It holds onto the copy cached in the browser, even though the web server has a newer version.
This is probably because the HTTP Expires / Cache-Control headers are set.
http://developer.yahoo.com/performance/rules.html#expires
I wrote about this here:
http://www.codinghorror.com/blog/archives/000932.html
This isn't bad advice, per se, but it can cause huge problems if you get it wrong. In Microsoft's IIS, for example, the Expires header is always turned off by default, probably for that very reason. By setting an Expires header on HTTP resources, you're telling the client to never check for new versions of that resource -- at least not until the expiration date on the Expires header. When I say never, I mean it -- the browser won't even ask for a new version; it'll just assume its cached version is good to go until the client clears the cache, or the cache reaches the expiration date. Yahoo notes that they change the filename of these resources when they need them refreshed.
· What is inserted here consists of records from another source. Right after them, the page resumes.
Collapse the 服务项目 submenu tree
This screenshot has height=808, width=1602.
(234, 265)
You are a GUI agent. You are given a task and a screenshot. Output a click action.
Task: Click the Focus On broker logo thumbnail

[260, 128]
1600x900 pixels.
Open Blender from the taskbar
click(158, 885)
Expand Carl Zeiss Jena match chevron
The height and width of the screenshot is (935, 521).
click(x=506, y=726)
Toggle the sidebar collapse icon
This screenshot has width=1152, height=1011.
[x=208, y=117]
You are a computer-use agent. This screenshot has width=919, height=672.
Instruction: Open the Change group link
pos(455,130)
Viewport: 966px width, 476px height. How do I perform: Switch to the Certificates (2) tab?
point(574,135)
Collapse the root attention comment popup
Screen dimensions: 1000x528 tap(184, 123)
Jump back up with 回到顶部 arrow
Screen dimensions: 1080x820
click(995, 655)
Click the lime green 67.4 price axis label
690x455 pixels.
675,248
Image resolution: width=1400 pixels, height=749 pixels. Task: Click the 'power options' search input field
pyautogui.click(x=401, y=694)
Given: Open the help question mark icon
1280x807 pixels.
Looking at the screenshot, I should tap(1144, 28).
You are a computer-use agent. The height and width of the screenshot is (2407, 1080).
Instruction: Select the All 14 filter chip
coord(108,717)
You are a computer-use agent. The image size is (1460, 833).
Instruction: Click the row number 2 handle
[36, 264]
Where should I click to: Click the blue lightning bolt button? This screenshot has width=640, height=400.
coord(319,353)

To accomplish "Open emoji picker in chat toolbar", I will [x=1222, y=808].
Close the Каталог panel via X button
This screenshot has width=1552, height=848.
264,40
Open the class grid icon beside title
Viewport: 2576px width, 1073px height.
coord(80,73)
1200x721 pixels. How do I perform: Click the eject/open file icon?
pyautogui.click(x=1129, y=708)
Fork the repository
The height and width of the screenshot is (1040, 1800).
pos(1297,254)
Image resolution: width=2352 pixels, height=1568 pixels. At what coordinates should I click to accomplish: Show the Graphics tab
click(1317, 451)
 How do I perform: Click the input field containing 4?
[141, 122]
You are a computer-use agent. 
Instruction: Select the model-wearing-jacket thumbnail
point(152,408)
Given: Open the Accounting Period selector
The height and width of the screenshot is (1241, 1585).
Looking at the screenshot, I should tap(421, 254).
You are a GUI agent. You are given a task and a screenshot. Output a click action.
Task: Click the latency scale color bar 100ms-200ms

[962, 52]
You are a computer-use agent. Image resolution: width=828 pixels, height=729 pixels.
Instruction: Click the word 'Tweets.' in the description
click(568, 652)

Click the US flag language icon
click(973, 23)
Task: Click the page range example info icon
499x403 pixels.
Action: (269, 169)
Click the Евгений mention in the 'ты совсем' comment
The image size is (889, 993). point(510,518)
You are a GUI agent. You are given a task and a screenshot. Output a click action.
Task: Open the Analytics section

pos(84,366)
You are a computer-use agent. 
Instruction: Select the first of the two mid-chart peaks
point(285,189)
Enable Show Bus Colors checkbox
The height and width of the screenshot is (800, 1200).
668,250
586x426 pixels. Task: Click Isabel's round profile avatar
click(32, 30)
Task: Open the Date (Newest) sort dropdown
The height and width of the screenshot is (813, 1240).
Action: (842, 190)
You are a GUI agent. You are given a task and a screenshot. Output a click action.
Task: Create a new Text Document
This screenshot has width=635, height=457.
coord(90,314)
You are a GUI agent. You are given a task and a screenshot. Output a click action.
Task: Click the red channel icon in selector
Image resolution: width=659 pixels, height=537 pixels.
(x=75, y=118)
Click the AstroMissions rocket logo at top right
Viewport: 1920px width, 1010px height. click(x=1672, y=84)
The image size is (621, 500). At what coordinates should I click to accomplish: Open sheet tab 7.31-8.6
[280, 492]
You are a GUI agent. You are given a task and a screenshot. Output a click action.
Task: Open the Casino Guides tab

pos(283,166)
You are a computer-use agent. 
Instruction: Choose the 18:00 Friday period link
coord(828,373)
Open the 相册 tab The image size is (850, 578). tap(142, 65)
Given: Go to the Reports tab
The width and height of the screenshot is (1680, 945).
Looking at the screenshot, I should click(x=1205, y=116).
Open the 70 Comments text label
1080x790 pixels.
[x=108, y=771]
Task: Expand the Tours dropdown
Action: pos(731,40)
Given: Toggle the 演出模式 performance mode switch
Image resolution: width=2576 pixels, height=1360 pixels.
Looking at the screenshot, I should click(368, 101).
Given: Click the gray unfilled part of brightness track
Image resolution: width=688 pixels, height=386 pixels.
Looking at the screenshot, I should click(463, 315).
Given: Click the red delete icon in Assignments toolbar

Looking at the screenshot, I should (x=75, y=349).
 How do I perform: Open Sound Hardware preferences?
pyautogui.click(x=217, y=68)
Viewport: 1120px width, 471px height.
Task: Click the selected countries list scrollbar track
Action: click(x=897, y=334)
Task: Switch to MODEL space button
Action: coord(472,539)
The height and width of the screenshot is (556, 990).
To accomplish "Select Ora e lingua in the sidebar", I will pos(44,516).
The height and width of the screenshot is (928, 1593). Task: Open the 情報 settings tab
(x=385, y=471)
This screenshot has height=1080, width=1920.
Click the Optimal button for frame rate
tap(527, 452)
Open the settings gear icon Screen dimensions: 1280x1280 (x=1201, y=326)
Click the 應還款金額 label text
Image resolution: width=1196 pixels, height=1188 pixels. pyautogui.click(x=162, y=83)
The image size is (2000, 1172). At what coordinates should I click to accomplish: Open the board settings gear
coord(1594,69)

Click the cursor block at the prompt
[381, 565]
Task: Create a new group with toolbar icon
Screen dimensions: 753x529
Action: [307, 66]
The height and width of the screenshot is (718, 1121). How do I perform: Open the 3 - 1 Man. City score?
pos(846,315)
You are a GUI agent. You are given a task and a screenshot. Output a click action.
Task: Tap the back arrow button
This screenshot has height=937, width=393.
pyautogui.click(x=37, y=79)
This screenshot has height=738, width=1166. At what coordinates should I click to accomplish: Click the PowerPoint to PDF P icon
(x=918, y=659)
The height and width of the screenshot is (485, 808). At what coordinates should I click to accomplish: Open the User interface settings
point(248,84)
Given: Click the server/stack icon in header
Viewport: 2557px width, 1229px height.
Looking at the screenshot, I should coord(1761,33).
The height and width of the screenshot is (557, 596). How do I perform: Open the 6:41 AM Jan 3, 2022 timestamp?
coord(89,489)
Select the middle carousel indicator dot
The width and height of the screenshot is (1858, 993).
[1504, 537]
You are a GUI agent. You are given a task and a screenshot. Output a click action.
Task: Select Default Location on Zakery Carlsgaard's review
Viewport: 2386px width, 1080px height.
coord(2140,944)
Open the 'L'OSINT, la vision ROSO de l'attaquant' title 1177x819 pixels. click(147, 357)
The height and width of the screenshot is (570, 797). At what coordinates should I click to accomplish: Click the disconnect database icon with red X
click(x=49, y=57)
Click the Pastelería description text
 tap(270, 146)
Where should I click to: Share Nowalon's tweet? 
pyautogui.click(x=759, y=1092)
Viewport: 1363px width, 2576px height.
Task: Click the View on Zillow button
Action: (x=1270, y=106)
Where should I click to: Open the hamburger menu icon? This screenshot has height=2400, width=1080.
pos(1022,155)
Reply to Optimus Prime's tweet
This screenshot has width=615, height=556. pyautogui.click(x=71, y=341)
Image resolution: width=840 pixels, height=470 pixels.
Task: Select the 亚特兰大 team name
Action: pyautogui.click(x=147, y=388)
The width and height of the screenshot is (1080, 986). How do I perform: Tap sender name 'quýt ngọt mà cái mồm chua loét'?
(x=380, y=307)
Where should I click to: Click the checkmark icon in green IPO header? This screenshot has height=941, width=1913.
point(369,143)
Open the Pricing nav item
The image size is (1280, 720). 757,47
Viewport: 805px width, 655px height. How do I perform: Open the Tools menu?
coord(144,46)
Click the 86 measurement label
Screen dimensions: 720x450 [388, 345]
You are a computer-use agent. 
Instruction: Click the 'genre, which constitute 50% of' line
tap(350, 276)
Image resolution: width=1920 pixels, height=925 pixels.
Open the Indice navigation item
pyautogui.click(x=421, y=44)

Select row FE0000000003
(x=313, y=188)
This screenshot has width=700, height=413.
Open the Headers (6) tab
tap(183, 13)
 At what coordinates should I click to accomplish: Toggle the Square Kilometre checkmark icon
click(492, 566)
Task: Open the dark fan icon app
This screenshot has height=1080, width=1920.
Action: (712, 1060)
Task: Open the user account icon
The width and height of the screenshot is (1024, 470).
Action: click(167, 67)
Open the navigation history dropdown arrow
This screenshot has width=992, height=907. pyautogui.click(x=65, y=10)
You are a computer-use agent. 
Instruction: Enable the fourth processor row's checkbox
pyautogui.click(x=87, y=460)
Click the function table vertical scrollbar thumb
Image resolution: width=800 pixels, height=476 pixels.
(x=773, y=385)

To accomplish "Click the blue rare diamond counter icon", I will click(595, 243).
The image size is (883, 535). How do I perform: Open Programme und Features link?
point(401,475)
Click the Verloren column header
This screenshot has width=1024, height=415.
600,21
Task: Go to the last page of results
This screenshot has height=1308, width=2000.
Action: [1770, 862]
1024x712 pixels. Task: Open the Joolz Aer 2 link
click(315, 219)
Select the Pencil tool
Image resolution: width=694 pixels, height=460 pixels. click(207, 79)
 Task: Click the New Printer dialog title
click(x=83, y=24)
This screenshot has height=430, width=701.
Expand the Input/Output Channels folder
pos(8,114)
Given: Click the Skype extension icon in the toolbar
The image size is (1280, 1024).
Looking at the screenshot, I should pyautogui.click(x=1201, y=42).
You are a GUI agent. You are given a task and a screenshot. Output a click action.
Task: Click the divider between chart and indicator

All you're really saving here is the cost of the client pinging the server for a new version and getting a 304 not modified header back in the common case that the resource hasn't changed. That's not much overhead.. unless you're Yahoo. Sure, if you have a set of images or scripts that almost never change, definitely exploit client caching and turn on the Cache-Control header. Caching is critical to browser performance; every web developer should have a deep understanding of how HTTP caching works. But only use it in a surgical, limited way for those specific folders or files that can benefit. For anything else, the risk outweighs the benefit. It's certainly not something you want turned on as a blanket default for your entire website.. unless you like changing filenames every time the content changes.